Alcaraz stracił tylko dwa gemy i ekspresowo zameldował się w 3. rundzie w Miami
Carlos Alcaraz po triumfie w Indian Wells teraz zmierza w stronę zwycięstwa na kortach w Miami. Hiszpan rozpoczął tę drogę od wygranej z Argentyńczykiem Facundo Bagnisem 6:0; 6:2.
Alcaraz w pierwszym secie po prostu nie dał żadnych szans rywalowi. Nie stracił żadnego punktu przy swoim serwisie, a Bagnis przy własnym podaniu zdołał ugrać zaledwie siedem oczek.
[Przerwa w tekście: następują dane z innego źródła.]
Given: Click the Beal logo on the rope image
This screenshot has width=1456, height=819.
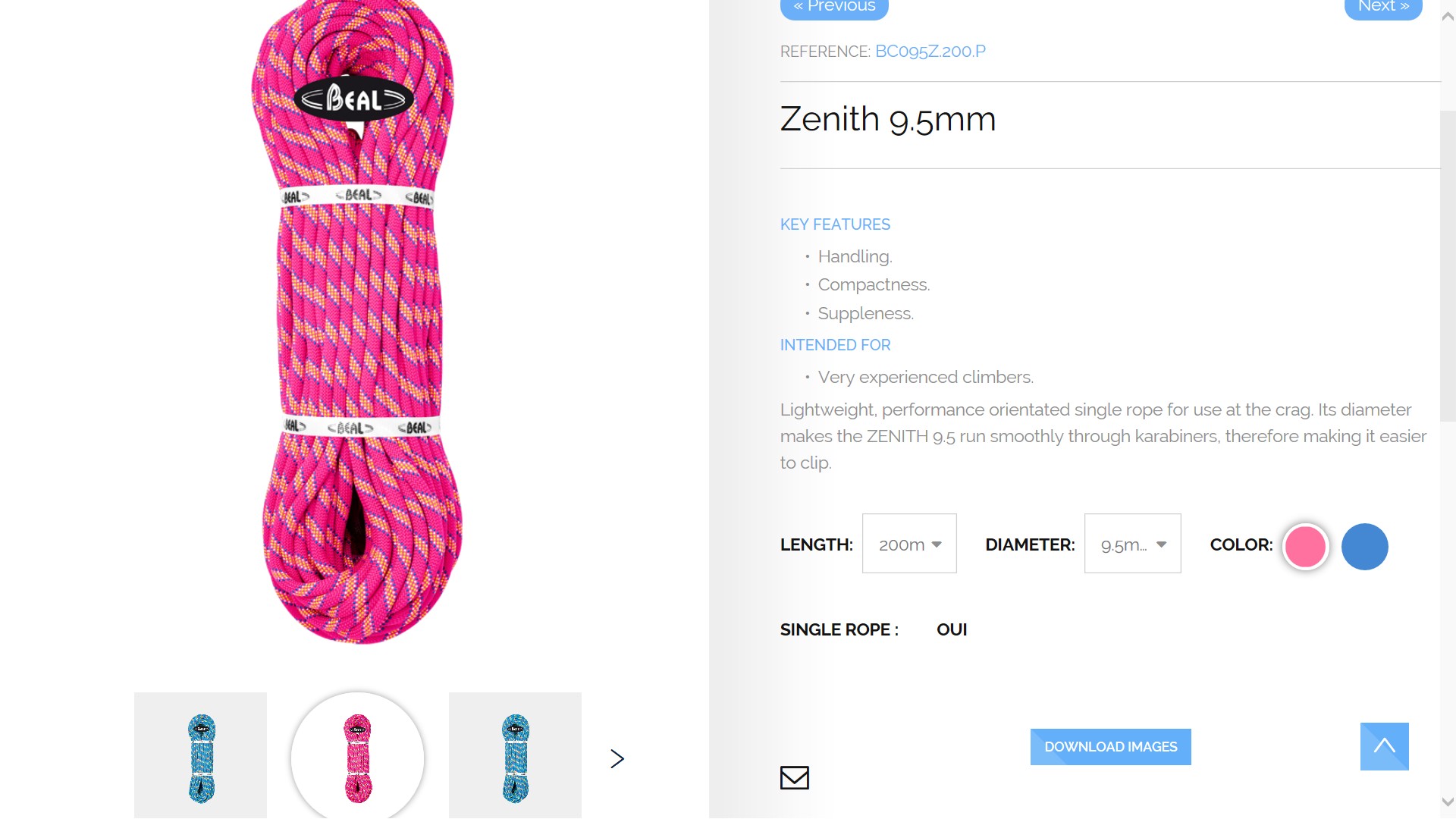Looking at the screenshot, I should [x=353, y=99].
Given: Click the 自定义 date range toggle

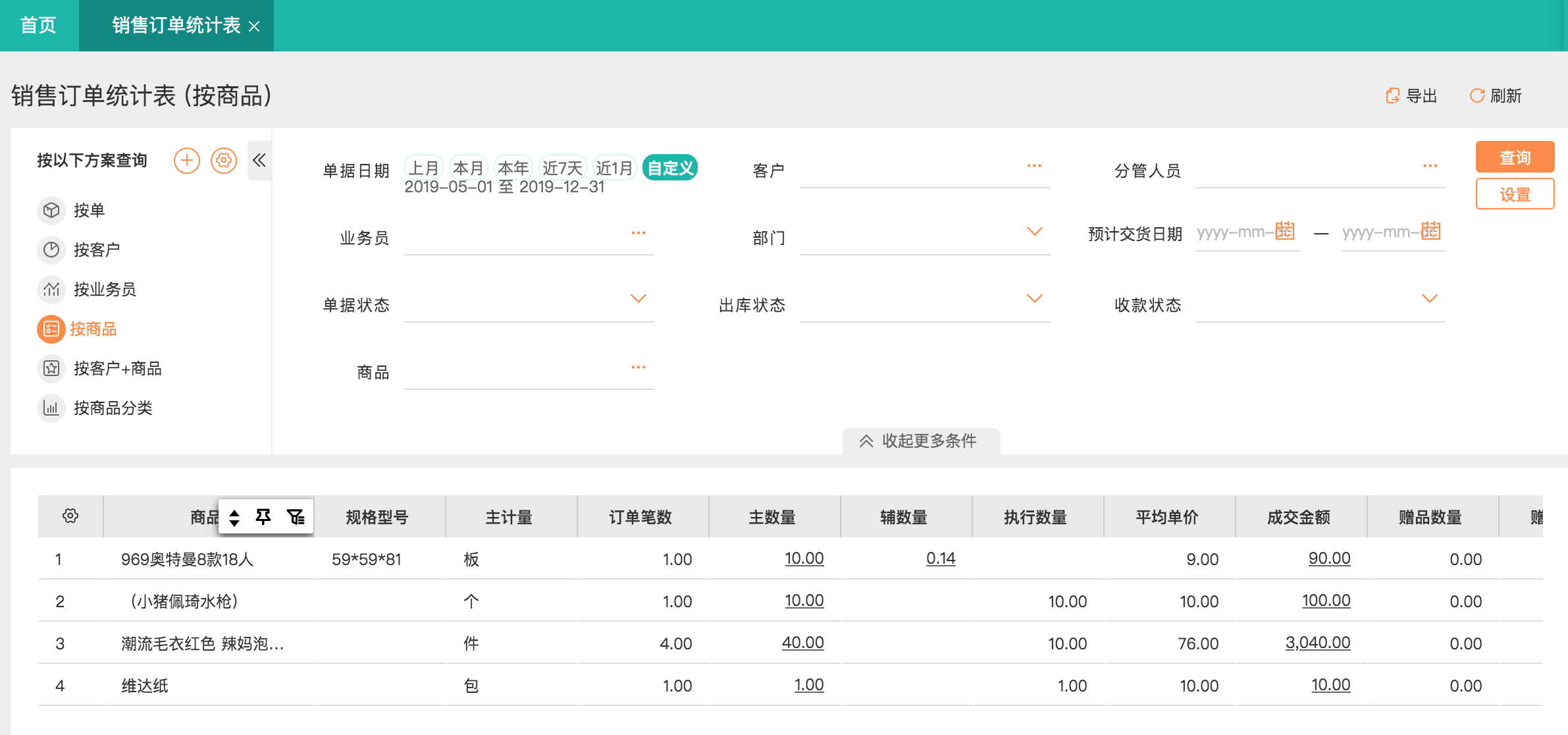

Drugi set rozpoczął się od przełamania i Alcaraz prowadził już 2:0. Po wygraniu ośmiu gemów z rzędu przez Hiszpana w końcu do głosu doszedł Argentyńczyk. Bagnis wygrał najpierw swoje podanie, a następnie przełamał do zera lidera rankingu ATP. Był to jednak jego jedyny zryw w meczu. Od stanu 2:2 ponownie dominował Alcaraz, wygrał cztery gemy z rzędu i cały mecz 6:0; 6:2.
Kolejnym rywalem Hiszpana będzie Dusan Lajović. Serb w tym roku nie ma szczęścia i już po raz trzeci zmierzy się z Alcarazem. Dwa poprzednie starcie kończyły się wygraną lidera rankingu ATP bez straty seta. Alcaraz broni tytułu wywalczonego w Miami rok temu.